* _要做的事_:
A. wasde爬虫教程里提到,wasde报告提供哪几种文件格式下载?请全部列出来。
B. 接着wasde爬虫教程最后一行代码往下写,把这段内容续上。

━━━ 所给文本

爬虫_爬取wasde月度供需平衡表(实例)

注:该实例需要梯子。

美国月度公布的世界农产品供需平衡表对研究农产品是必不可少的素材,本章是一个完整实例,爬取历年发布的wasde报告。USDA网站中有提供历史数据库查询与下载,但经过核对发现有些类目在wasde报告中有,而数据库中下载的数据中没有,为了更贴近研究需求,直接获取所有的wasde报告。

目录

写在前面

步骤一:获取目录

步骤二:获取xls链接地址

步骤三:下载xls文件

步骤四:获取txt链接地址

步骤五:下载txt文件

步骤六:获取pdf链接地址

步骤七:下载pdf文件

步骤八: 将pdf转成txt文件


写在前面

 1. wasde报告有提供xls、txt、xml和pdf下载,但不是所有时间点都有这四种方式提供,早期的只有pdf,有些时间点只提供这四种方式中的几样,本例操作中,优先xls,其次txt,最次pdf
2. 获取xls或txt或pdf文件后,需要某项数据需要从文件中提取出来,xls和txt的提取方便,pdf不方便,网站中获取的pdf需要经过ocr转成txt,比较费劲
3. 从爬取到最终获得数据,前后步骤较多,有点复杂,需要耐心

步骤一:获取目录

将目录所在的html文件下载

Publication | World Agricultural Supply and Demand Estimates | ID: 3t945q76s | USDA Economics, Statistics and Market Information System

 目录共计66页,改变url中的页码,下载这66页目录的html文件

import os,json,requests,urllib3
from selenium import webdriver
from time import sleep
from bs4 import BeautifulSoup
from tools import mongodb_utils,date_tools,string_tools
import xlrd

def wasde_step_one():
    pre_dir = r'D:/temp006/'
    driver = webdriver.Chrome('../driver/chromedriver.exe')

━━━━━━
━━━ 记录摘录

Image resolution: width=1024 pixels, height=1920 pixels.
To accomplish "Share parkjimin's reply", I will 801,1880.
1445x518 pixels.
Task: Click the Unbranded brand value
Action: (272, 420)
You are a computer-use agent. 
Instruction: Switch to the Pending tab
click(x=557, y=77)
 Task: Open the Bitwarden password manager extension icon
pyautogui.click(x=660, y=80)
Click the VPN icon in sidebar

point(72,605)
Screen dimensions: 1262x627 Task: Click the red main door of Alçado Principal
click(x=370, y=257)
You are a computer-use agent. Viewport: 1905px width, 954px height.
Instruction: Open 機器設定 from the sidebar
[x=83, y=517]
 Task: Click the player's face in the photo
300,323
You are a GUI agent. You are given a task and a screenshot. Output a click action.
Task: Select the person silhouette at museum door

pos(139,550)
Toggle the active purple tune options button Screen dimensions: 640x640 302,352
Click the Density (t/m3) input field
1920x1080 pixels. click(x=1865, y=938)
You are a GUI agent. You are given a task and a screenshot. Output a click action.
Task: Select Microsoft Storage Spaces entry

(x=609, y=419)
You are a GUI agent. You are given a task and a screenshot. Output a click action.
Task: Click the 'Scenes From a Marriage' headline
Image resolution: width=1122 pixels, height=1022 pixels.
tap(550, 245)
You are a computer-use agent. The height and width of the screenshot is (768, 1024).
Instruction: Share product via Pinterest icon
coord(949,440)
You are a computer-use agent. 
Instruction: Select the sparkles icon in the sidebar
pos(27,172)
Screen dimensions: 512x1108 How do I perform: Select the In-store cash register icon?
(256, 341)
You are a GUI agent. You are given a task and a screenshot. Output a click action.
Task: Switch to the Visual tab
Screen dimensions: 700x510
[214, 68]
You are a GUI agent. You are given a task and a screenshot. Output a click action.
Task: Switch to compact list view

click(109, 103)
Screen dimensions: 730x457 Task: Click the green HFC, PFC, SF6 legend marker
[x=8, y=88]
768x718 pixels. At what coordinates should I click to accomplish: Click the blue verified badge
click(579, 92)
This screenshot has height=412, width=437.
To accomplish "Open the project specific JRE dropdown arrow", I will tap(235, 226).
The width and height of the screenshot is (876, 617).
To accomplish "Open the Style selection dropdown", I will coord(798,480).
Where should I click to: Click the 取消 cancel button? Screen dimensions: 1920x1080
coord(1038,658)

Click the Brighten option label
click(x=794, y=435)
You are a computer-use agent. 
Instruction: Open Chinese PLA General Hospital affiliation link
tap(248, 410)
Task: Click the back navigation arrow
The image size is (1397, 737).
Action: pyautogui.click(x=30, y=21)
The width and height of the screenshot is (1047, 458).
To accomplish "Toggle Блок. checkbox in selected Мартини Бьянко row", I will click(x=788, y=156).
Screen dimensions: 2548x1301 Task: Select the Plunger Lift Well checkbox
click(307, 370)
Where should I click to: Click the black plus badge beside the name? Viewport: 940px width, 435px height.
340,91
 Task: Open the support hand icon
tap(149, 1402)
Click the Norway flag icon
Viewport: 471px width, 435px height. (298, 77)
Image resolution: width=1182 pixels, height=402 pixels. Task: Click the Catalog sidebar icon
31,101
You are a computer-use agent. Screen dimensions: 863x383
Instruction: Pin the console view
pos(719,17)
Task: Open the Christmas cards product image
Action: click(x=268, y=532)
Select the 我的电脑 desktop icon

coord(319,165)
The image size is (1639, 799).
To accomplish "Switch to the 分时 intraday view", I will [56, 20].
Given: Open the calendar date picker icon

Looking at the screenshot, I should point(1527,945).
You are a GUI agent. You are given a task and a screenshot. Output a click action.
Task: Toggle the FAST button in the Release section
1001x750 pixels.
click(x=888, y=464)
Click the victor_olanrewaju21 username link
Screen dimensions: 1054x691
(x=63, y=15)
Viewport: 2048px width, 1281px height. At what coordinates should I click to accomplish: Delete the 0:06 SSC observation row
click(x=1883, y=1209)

━━━━━━

* _各题答案_:
A. xls、txt、xml、pdf

B.
    # 设置超时时间 10s
    driver.set_page_load_timeout(10)
    for i in range(1, 67):
        print(i)
        url_str = f"https://usda.library.cornell.edu/concern/publications/3t945q76s?locale=en&page={i}#release-items"
        driver.get(url_str)
        page_source = driver.page_source
        file_path = pre_dir + str(i) + '.html'
        with open(file_path, 'w', encoding='utf-8') as fw:
            fw.write(page_source)
        sleep(2)
    driver.close()
    driver.quit()
    pass

步骤二:获取xls链接地址

将存在xls链接的地址都获取下来

def wasde_step_three():
    headers = {
        'User-Agent': 'Mozilla/5.0 (Macintosh; Intel Mac OS X 10_15_3) AppleWebKit/537.36 (KHTML, like Gecko) Chrome/85.0.4183.102 Safari/537.36'
    }
    proxies = {'http': 'http://127.0.0.1:7890', 'https': 'http://127.0.0.1:7890'}
    urllib3.disable_warnings()

    pre_dir = r'D:/temp005/'
    pic_save_dir = r'D:/temp003/'
    for i in range(6, 67):
        print(i)
        json_file_name = f"{i}.json"
        json_file_path = pre_dir + json_file_name
        with open(json_file_path, 'r', encoding='utf-8') as fr:
            node_list = json.load(fr)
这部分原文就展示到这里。